Conclusion
Our result indicated that combined therapy with LLLT and Sinensetin can treat CHO and Hela cells better than the other groups. Combination treatment with sinensetin-LLLT and the other treatment means, sinensetin and LLLT alone, did not change the cell viability significantly.
Methods
The cancer cells purchased from Pasteur Institute, Iran, were cultured. The cells were treated with various concentrations of sinensetin (0.1-1-10-50,150 µg/mL for 24 hours), wavelengths of laser therapy (660 nm) and power density (3 J/cm2) for different times)30, 60, and 90 seconds) separately. Furthermore, sensitivity of cells to sinensetin, LLLT and combined therapy was determined by clonogenic assays.
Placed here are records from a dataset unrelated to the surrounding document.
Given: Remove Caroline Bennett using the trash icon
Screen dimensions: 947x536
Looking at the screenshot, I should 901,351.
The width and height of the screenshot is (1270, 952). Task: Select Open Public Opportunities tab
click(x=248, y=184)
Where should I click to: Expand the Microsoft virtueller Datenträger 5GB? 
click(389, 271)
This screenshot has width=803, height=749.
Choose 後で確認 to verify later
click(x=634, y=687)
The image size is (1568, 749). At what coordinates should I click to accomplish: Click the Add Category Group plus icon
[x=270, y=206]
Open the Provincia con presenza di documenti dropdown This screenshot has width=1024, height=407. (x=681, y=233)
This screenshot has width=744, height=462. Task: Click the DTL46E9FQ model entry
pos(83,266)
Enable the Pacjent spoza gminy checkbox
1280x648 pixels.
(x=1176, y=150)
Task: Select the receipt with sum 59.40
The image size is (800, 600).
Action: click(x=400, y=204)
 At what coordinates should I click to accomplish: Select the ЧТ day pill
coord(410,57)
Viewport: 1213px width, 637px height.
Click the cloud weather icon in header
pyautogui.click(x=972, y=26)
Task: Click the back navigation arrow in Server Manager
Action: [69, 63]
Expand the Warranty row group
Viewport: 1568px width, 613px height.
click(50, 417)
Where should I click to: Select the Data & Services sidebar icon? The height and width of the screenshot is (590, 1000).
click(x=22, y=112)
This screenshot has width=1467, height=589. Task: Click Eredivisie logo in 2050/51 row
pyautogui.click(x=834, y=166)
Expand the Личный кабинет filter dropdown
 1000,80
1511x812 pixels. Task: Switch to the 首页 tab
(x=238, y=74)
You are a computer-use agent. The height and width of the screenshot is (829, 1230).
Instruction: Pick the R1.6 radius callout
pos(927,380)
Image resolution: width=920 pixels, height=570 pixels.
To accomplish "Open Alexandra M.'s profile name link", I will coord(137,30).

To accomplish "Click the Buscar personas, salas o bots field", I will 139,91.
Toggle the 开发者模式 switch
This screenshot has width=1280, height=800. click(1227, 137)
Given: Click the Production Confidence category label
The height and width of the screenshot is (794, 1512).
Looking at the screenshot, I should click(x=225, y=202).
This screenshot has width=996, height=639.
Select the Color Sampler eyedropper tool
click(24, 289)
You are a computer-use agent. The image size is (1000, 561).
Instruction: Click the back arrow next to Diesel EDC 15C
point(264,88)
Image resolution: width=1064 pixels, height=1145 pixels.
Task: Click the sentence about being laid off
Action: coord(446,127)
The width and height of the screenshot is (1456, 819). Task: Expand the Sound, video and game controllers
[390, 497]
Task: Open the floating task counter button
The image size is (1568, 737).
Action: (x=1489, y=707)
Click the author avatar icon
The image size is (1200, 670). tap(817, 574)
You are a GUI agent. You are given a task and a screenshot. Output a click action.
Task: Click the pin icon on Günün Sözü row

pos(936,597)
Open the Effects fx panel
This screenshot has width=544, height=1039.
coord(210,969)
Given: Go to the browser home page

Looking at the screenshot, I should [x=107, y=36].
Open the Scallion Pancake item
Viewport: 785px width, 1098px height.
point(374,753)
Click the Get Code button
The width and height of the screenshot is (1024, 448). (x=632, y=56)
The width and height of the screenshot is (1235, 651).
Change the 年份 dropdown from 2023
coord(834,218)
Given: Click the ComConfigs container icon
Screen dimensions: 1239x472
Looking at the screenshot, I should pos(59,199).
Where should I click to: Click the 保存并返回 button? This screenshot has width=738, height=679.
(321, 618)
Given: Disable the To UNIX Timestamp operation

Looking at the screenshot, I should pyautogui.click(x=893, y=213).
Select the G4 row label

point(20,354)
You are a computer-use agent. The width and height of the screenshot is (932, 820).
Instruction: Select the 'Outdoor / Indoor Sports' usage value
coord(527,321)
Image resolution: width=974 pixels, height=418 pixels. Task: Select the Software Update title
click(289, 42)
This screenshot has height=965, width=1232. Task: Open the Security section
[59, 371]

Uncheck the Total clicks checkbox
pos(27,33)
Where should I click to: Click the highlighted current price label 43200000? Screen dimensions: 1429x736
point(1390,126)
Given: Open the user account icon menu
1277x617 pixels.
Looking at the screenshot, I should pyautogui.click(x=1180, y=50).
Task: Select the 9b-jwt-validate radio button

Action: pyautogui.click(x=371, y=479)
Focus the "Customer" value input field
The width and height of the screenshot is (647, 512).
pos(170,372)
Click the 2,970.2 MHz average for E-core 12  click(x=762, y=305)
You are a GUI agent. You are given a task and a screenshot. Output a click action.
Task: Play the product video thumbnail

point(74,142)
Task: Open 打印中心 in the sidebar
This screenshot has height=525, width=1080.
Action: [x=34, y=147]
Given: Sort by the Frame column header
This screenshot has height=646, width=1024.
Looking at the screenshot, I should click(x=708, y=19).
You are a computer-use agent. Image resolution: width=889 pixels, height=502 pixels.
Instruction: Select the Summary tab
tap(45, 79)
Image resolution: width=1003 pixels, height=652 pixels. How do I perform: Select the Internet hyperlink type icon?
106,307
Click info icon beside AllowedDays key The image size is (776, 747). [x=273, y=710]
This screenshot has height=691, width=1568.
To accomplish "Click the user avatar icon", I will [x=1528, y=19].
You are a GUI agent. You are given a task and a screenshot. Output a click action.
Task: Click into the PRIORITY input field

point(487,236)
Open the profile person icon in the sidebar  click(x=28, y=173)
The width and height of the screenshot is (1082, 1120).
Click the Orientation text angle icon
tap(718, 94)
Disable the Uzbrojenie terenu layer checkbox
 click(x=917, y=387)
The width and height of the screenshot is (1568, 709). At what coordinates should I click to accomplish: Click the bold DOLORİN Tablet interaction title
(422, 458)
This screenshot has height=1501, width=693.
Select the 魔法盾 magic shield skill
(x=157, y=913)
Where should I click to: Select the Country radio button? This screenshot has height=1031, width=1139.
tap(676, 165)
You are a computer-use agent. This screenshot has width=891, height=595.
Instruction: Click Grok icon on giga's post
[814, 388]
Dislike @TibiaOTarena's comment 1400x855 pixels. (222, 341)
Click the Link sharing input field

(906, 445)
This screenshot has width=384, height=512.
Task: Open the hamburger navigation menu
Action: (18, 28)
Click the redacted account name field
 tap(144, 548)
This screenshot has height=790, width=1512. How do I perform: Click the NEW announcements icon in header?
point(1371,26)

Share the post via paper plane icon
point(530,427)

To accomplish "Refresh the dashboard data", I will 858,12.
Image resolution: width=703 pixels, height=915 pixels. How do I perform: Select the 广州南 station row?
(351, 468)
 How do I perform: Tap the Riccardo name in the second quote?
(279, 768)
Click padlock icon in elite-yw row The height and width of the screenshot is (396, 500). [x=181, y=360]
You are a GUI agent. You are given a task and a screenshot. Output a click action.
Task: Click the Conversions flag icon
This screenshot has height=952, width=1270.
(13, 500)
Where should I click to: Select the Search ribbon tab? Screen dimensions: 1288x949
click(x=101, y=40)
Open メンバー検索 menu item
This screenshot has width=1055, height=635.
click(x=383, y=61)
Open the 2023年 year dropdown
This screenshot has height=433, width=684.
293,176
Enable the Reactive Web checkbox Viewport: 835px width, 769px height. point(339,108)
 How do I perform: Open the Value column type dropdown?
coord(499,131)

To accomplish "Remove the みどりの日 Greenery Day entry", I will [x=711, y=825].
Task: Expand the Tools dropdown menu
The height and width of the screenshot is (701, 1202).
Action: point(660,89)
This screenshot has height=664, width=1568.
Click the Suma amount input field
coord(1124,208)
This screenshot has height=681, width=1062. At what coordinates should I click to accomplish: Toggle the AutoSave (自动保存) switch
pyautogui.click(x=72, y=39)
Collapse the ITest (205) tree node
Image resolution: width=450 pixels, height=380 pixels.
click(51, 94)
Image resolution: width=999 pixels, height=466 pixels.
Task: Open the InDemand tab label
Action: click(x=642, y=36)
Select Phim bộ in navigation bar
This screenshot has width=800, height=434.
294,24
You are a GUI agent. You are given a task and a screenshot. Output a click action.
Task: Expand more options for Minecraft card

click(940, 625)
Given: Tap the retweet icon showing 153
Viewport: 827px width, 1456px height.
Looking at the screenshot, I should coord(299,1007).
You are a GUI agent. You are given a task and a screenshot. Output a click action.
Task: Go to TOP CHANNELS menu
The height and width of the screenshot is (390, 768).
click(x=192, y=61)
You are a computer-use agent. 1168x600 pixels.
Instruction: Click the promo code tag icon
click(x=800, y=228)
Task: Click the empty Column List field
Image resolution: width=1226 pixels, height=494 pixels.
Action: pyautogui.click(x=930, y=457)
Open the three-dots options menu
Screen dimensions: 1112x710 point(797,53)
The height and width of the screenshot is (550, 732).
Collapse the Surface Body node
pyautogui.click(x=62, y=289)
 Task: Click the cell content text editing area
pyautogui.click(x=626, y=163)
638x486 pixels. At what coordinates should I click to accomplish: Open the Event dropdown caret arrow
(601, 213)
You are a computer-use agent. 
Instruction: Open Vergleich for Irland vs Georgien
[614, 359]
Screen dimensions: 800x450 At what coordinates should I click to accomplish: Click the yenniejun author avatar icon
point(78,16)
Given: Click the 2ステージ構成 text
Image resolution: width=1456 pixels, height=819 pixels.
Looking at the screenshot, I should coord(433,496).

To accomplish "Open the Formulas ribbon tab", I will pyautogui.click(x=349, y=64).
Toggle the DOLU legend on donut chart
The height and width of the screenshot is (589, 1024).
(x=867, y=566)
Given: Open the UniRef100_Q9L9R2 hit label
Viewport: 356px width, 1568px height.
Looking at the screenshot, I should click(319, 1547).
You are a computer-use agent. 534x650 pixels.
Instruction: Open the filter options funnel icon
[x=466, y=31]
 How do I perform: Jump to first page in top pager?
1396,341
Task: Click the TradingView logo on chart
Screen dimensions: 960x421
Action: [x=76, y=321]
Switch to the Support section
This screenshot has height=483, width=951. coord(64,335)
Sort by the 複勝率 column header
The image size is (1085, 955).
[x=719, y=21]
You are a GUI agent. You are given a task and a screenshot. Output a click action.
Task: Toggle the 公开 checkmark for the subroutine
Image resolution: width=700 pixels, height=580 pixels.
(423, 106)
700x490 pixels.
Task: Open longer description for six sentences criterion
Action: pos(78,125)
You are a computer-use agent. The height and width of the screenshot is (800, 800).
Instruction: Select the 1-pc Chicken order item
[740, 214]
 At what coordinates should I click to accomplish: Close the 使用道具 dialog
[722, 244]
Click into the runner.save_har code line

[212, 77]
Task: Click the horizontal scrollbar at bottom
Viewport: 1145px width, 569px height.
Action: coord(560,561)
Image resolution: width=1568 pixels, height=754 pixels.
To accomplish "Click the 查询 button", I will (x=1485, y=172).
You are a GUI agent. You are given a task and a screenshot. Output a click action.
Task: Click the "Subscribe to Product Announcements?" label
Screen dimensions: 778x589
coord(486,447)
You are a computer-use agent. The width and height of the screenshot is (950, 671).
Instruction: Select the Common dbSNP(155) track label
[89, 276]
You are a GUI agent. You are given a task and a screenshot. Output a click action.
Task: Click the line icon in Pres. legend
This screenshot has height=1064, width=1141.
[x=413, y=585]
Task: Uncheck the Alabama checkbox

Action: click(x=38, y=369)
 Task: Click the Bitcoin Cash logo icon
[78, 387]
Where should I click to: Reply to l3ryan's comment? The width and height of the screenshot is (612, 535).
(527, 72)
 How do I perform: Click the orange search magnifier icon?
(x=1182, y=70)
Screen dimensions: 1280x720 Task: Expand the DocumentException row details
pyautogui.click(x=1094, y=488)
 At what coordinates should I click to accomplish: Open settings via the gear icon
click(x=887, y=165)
To measure DNA damage and repair at individual cell level used comet assay. To examine the intracellular generation of reactive oxygen species used 2',7'-dichlorodihydrofluorescein (DCFH) as an intracellular probe. To analyze data we used SPSS software and comparison between groups was used (ANOVA) and t test statistical analyses were performed using SPSS 17 software. Data are presented as means - standard error of mean. The level of statistical significance was set at a two-tailed P value of 0.05. All tests were performed in triplicate.
Results
Our results demonstrated that the doubling time for CHO is more than Hella cells, with 20.7 and 27.7 h for each cell respectively. The pretreatments (first LLLT, then sinensetin) can decrease the viability of both cell lines more than the first treatment (sinensetin + LLLT). In the clonogenic assay, the pretreatment of cells with LLLT and Sinensetin significantly reduced the surviving fraction of both cell lines. MTT results showed that pretreatment with LLLT and Sinensetin can increase cell death compared to Sinensetin and LLLT alone. Production of ROS within the cell was enhanced with LLLT + sinensetin.